***** SUPPLIED TEXT *****

1. Parathyroid hormone and 25-hydroxy-vitamin D concentrations were measured in patients with severe primary osteoporosis and the results were compared with those found in normal subjects and in patients with primary hyperparathyroidism of vitamin D deficiency.
2. The parathyroid hormone concentrations in 19 patients with primary osteoporosis were within the normal range, both in the basal state (215 ± 85 ng/l, mean ± sd) and during a maximal stimulation (460 ±154 ng/l) induced by the infusion of disodium EDTA (70 mg/kg body weight). Increased serum concentrations of parathyroid hormone were found in patients with primary hyperparathyroidism (821 ± 323 ng/l, n = 33) and nutritional vitamin D deficiency (565 ± 144 ng/l, n = 11).

***** EXCERPTED DATA *****

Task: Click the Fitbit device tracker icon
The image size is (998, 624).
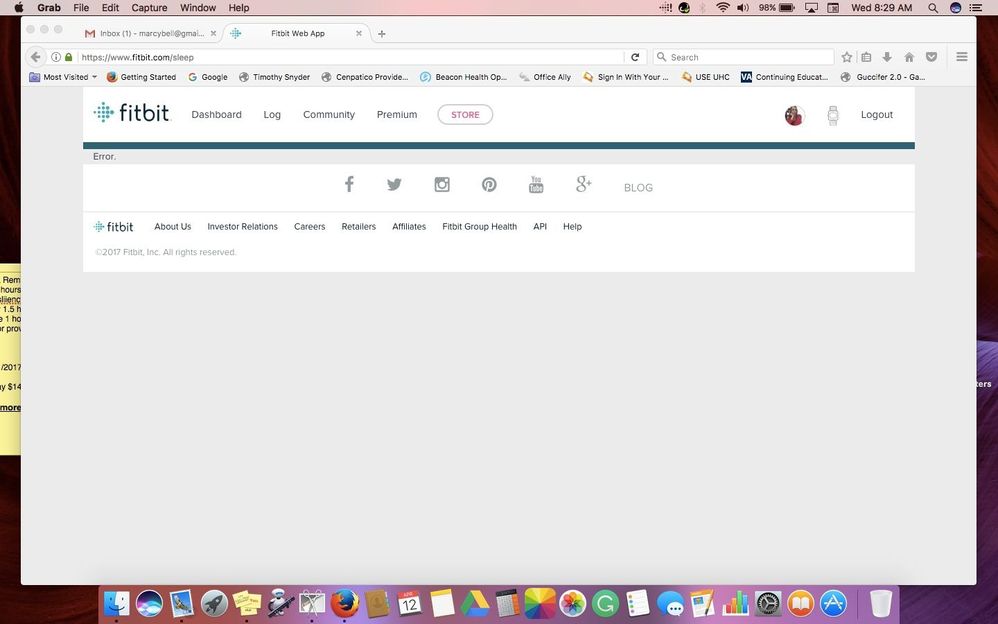Action: point(832,115)
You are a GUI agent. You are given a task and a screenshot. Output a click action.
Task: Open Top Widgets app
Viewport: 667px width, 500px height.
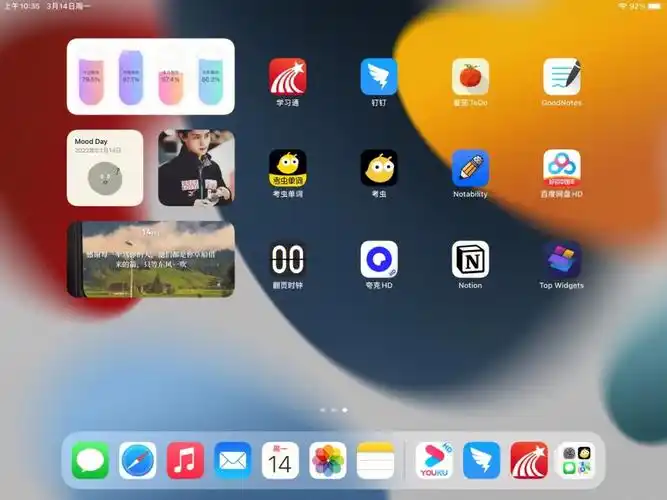pyautogui.click(x=562, y=260)
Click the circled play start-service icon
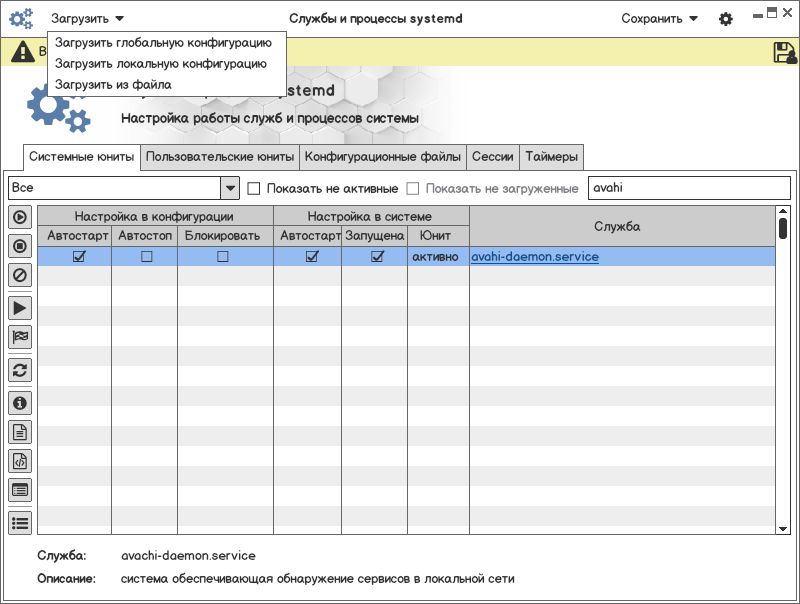 pyautogui.click(x=19, y=217)
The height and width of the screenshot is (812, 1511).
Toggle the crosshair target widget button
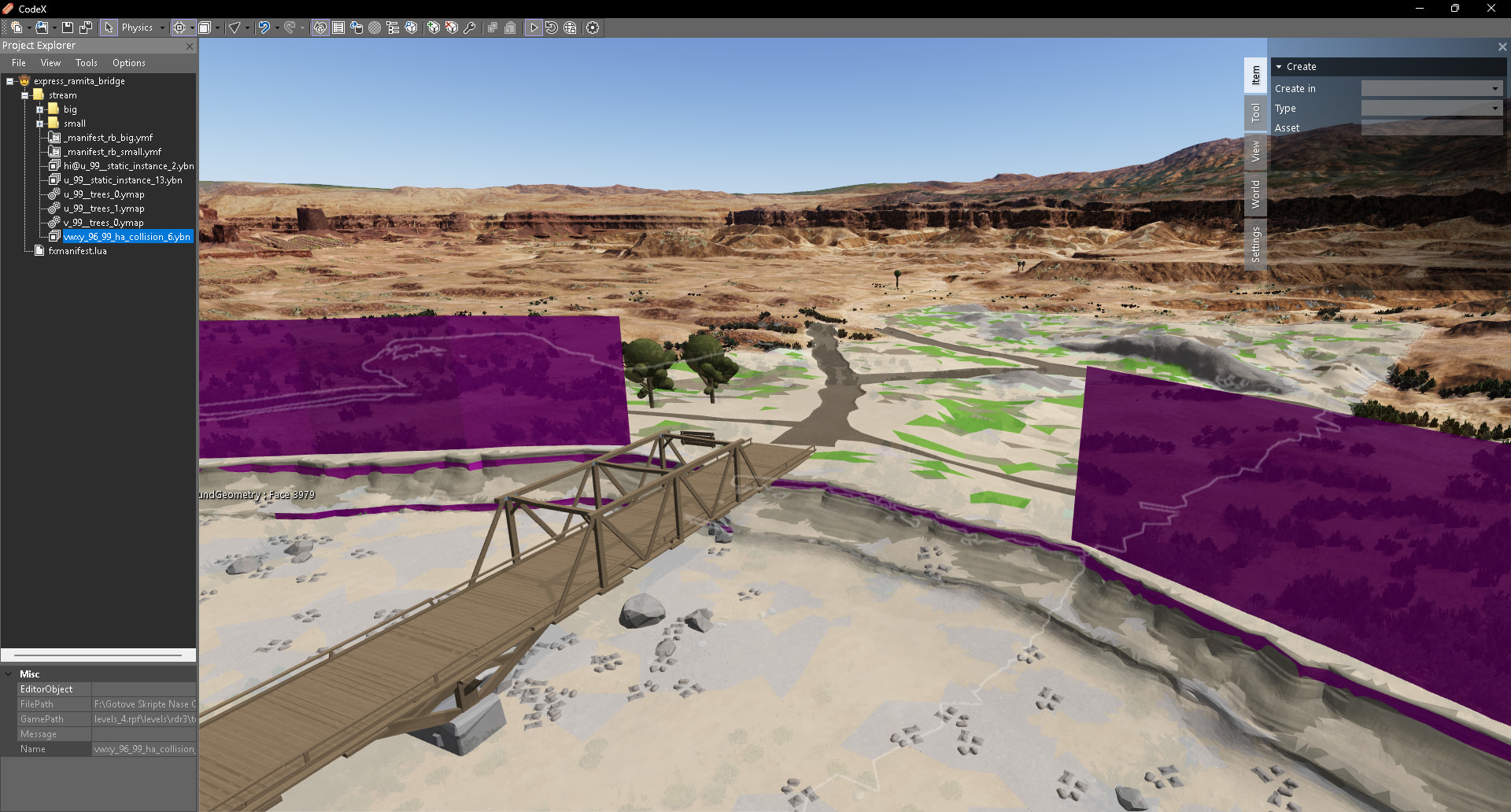pyautogui.click(x=179, y=28)
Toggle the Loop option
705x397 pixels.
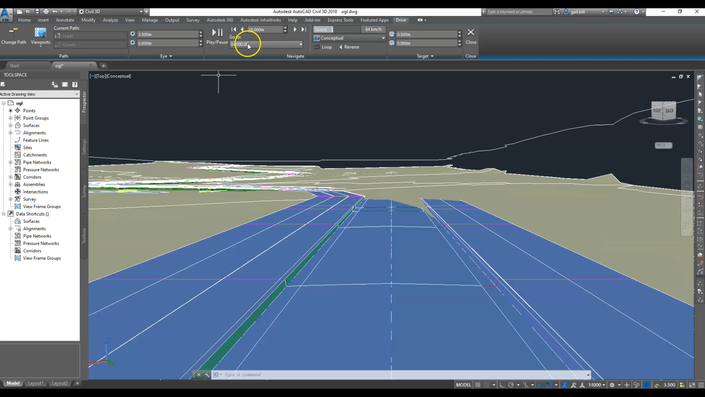(323, 47)
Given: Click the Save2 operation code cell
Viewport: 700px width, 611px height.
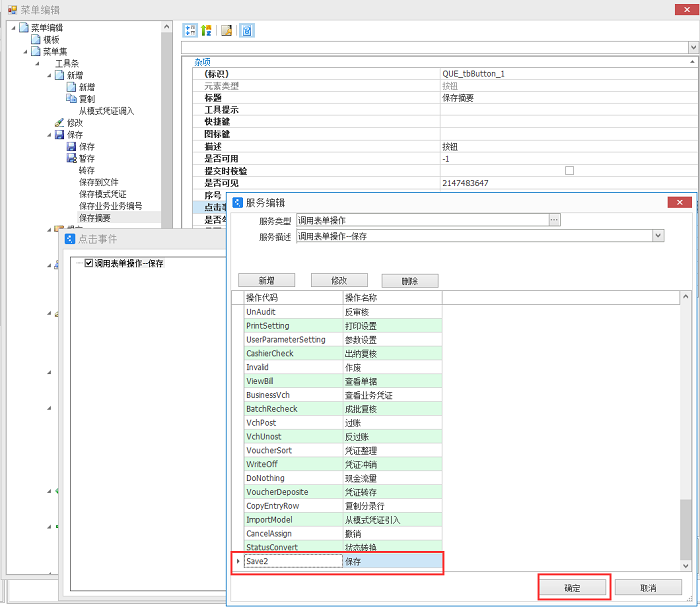Looking at the screenshot, I should click(x=292, y=562).
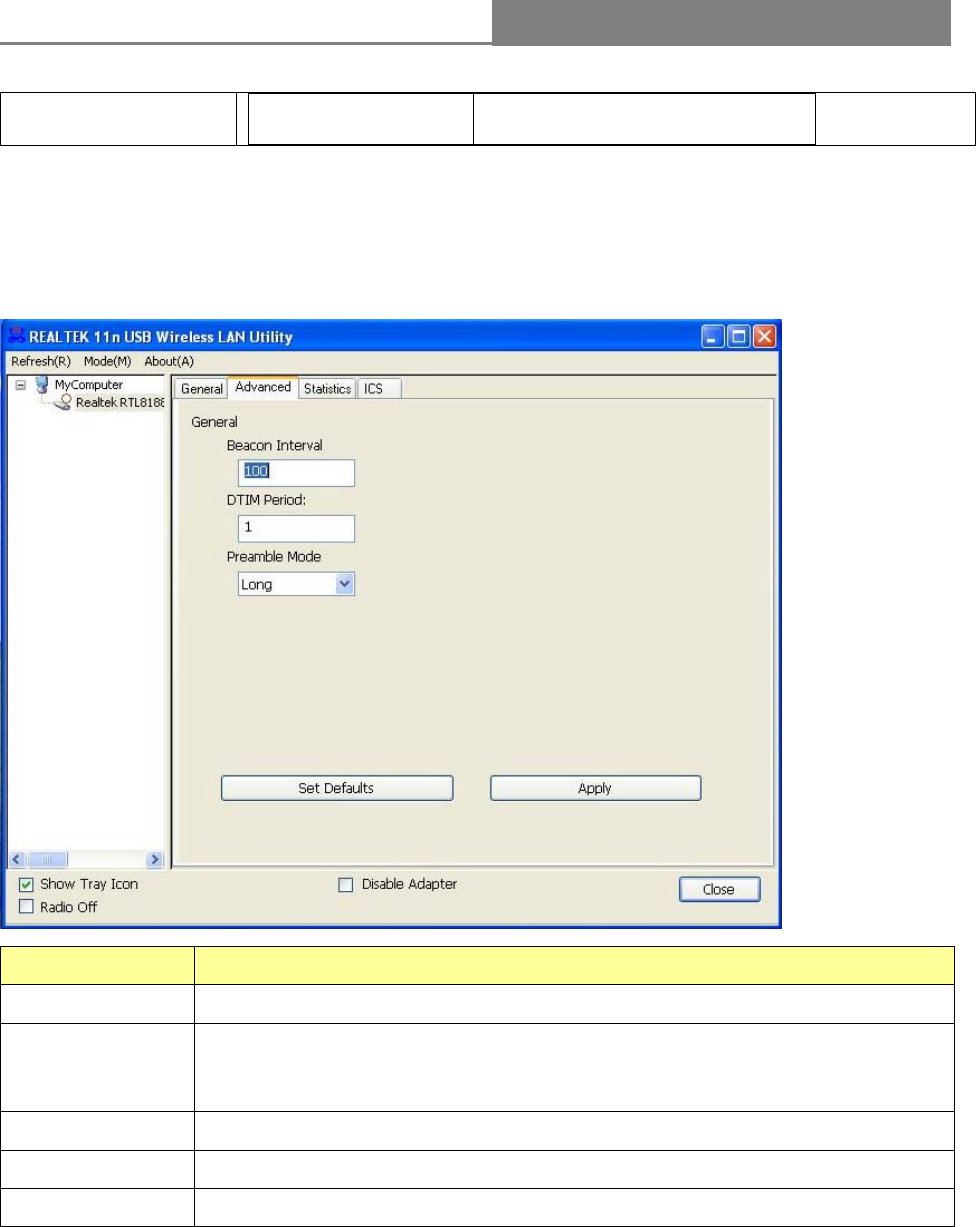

*****

▶ YOUR OBJECTIVE:
Pick up the text on parathyroid hormone and vitamin D in osteoporosis after its last sentence and continue it. None of the rows are needed here.

▶ ANSWER AREA:
3. Serum 25-hydroxy-vitamin D concentrations (16·8 ± 7·7 μg/l) were found to be normal in patients with primary osteoporosis. Slightly (9·1 ± 2·1 μg/l) or markedly lower (2·2 ± 1·1 μg/l) 25-hydroxy-vitamin D concentrations were found respectively in patients with primary hyperparathyroidism and secondary hyperparathyroidism due to vitamin D deficiency. The serum concentration of the vitamin D-binding protein was normal in all groups.
4. A clearcut separation was therefore obtained between osteoporotic subjects (normal parathyroid hormone and normal 25-hydroxy-vitamin D concentrations) and patients with either primary hyperparathyroidism (increased parathyroid hormone and normal 25-hydroxy-vitamin D) or vitamin D deficiency (high parathyroid hormone and very low 25-hydroxy-vitamin D).